Sun. Dec 22nd, 2024

An Egyptian government official revealed that the value of fuel imports into the country increased to about $6.4 billion during the first half of 2024, compared to $6.1 billion in the same period last year.

The official explained in press statements that the Egyptian General Petroleum Corporation contracted to import shipments of petroleum materials worth $1.1 billion last June, compared to $922 million in the same month of 2023.

The official pointed out that the petroleum products bill from January to June exceeded $3.6 billion, while the rest of the value was allocated to coal, crude oil and other petroleum sector imports.

The official said that the reason for the increase in the import bill in the first half of this year is the increase in the cost of shipping and transporting petroleum products.

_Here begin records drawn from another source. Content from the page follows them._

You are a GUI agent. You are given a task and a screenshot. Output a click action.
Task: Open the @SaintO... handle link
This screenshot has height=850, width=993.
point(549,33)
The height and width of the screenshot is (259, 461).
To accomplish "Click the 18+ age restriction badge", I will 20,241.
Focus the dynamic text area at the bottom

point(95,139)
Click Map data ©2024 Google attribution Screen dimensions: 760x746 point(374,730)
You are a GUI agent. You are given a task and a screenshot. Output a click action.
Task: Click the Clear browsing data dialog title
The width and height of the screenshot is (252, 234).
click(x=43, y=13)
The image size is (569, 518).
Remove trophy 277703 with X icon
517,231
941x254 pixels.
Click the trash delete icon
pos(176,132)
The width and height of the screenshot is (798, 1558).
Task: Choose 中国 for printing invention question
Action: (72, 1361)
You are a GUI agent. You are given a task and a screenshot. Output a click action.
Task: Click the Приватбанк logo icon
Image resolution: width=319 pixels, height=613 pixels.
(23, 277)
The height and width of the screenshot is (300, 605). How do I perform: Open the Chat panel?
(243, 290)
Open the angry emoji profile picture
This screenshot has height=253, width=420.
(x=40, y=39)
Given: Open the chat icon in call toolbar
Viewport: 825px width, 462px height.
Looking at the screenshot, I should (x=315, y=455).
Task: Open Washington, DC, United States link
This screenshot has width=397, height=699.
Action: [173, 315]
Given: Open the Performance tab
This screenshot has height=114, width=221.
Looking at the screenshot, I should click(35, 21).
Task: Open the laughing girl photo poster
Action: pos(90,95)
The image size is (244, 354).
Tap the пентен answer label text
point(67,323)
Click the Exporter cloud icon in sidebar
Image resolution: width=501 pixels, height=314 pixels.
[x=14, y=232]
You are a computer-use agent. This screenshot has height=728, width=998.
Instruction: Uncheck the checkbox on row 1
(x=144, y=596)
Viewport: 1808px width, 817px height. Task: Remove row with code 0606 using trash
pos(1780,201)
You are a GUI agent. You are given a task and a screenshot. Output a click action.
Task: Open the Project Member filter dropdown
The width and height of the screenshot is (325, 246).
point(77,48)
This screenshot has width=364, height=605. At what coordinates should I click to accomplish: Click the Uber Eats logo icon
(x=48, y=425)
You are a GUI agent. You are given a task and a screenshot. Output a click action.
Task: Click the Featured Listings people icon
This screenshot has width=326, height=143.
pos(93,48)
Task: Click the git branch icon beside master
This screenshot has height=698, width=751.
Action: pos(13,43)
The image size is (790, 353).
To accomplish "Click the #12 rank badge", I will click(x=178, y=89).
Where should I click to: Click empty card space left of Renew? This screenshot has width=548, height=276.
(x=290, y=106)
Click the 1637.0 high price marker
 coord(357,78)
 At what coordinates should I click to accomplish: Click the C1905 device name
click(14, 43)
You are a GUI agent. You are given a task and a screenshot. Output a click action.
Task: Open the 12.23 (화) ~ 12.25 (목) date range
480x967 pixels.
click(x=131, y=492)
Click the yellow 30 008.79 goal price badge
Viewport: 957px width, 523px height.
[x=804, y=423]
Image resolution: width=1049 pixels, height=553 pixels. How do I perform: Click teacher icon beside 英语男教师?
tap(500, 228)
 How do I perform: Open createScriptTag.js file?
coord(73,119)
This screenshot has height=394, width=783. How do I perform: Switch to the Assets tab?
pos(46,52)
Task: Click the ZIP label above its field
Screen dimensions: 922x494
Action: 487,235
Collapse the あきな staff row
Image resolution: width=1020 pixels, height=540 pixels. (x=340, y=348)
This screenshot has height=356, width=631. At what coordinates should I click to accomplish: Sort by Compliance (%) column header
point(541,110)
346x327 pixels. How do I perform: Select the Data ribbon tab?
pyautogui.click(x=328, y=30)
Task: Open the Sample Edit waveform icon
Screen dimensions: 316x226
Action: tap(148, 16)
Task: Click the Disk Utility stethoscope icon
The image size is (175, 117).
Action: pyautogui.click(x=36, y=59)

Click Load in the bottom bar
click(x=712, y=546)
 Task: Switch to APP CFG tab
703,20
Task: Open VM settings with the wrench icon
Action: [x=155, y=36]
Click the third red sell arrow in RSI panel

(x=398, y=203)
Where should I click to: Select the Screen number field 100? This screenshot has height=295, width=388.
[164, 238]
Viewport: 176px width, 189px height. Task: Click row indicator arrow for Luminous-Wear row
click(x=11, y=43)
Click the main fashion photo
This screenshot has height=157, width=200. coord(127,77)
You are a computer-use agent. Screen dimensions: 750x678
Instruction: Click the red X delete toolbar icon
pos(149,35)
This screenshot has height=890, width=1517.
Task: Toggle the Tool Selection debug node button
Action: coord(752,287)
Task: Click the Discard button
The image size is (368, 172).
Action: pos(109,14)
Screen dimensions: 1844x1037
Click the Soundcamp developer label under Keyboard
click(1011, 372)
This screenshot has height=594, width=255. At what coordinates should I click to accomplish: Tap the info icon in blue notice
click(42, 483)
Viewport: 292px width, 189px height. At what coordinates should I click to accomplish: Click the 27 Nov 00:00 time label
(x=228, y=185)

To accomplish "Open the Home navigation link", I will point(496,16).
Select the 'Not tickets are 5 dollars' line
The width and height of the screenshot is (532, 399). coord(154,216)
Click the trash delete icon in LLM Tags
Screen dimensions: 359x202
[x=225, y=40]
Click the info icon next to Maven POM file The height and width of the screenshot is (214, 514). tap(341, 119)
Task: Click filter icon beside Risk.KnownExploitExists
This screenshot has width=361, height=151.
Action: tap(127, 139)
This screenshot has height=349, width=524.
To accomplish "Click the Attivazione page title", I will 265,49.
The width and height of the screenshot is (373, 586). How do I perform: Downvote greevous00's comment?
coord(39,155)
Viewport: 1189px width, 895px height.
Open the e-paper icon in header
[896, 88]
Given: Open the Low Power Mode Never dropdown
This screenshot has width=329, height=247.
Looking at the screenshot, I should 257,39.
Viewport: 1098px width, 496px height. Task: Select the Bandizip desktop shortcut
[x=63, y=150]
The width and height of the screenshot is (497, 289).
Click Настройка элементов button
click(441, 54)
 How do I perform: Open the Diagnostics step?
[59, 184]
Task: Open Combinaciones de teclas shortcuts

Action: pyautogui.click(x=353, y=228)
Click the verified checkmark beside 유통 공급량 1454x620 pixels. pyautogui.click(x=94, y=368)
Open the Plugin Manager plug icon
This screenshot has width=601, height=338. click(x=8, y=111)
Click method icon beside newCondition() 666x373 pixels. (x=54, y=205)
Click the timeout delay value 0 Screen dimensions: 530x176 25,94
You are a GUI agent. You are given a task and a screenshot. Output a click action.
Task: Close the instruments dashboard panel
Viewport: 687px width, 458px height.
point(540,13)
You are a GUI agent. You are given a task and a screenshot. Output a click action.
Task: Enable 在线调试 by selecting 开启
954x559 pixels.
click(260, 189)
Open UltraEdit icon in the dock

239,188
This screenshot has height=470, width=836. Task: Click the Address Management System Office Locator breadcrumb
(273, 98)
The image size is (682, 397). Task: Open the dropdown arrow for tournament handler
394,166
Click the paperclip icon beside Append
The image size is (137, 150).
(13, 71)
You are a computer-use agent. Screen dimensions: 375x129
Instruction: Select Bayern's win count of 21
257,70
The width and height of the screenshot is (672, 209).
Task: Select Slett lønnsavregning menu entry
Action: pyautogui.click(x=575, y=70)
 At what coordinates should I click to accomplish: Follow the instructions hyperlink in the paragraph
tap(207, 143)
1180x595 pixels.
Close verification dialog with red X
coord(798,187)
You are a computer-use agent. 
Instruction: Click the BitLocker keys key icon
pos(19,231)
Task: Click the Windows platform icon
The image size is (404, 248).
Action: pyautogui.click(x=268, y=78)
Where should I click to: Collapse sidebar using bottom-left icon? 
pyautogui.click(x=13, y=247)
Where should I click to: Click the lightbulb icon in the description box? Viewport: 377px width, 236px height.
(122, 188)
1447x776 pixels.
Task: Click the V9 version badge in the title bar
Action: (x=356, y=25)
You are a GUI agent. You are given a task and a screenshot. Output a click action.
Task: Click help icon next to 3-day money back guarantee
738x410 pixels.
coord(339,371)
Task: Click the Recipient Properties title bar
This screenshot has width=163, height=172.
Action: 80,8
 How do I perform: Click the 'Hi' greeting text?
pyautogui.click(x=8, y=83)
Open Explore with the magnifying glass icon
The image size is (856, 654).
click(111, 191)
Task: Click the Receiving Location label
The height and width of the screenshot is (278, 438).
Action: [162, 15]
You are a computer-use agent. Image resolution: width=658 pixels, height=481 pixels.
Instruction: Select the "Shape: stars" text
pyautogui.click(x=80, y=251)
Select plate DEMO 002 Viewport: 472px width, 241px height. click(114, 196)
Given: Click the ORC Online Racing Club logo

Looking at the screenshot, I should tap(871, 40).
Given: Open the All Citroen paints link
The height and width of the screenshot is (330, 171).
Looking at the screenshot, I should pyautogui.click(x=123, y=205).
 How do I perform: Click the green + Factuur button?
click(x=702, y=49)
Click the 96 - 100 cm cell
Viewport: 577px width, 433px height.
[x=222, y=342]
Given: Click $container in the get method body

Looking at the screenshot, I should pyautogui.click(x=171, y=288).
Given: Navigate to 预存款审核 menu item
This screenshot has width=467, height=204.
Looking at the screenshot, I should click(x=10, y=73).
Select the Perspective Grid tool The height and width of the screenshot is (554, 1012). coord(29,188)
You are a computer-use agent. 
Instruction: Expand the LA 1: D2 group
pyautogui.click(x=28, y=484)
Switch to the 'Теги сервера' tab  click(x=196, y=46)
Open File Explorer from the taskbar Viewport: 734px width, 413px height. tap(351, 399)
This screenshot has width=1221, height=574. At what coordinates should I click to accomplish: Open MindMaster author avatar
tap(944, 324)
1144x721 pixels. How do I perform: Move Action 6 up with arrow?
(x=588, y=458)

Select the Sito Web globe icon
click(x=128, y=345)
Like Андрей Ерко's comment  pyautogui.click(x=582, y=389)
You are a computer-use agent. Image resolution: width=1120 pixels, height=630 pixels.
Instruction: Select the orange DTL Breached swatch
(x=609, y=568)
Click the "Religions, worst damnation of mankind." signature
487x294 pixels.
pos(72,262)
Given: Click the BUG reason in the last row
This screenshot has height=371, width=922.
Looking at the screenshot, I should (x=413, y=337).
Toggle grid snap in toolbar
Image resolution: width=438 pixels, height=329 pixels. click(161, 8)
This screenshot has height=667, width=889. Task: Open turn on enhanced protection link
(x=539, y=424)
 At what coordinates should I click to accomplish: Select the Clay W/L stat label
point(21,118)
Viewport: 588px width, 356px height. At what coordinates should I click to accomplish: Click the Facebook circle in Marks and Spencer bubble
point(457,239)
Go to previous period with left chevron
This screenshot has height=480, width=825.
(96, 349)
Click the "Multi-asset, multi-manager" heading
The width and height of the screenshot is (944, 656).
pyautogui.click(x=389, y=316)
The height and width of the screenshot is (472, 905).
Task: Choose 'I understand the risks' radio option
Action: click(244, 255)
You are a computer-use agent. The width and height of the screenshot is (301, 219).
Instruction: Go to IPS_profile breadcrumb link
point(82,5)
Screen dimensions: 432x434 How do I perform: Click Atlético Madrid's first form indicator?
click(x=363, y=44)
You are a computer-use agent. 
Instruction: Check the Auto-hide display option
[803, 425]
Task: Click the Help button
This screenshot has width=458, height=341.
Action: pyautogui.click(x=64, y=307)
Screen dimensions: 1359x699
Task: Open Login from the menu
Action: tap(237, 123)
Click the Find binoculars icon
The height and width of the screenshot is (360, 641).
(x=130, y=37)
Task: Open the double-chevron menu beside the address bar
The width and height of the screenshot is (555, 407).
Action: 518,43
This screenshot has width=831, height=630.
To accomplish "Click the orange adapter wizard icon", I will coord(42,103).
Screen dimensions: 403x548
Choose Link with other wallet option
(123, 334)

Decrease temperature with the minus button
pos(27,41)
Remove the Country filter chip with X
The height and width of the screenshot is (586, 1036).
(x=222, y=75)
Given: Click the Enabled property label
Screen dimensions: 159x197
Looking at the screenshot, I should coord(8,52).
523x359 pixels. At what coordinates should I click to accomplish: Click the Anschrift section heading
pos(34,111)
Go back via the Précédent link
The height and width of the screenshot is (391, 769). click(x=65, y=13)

He added that the Egyptian Ministry of Petroleum manages between 20% and 25% of the country’s fuel needs through direct external contracts, including immediate, medium-term and annual contracts, as Egypt has an annual contract with Iraq to import quantities of crude oil, and it also imports shipments from Saudi Arabia, the Emirates and Kuwait. .

The official noted that the Egyptian Ministry of Petroleum obtains some payment facilities for later periods, and imports the majority of monthly petroleum products from Arab markets that enjoy oil and fuel production surpluses.

The official confirmed that the Egyptian Ministry of Petroleum has begun a plan to achieve self-sufficiency in locally produced fuel, through developing production fields and increasing local production, as well as increasing its imports of crude oil from Kuwait, Saudi Arabia and Iraq and refining it in local refineries.

The official explained that Egypt produces about 570,000 barrels of crude oil per day, which equates to about 75% of the country’s fuel consumption, while foreign contracts meet the rest of the consumption throughout the year.

Egypt annually consumes about 12 million tons of diesel and 6.7 million tons of gasoline, which means that any increase in local oil production would reduce the bill for importing petroleum products.

In this context, Egyptian Prime Minister Mostafa Madbouly announced in a press conference last June the approval to allocate $1.18 billion to provide the petroleum products needed for power stations during the summer period.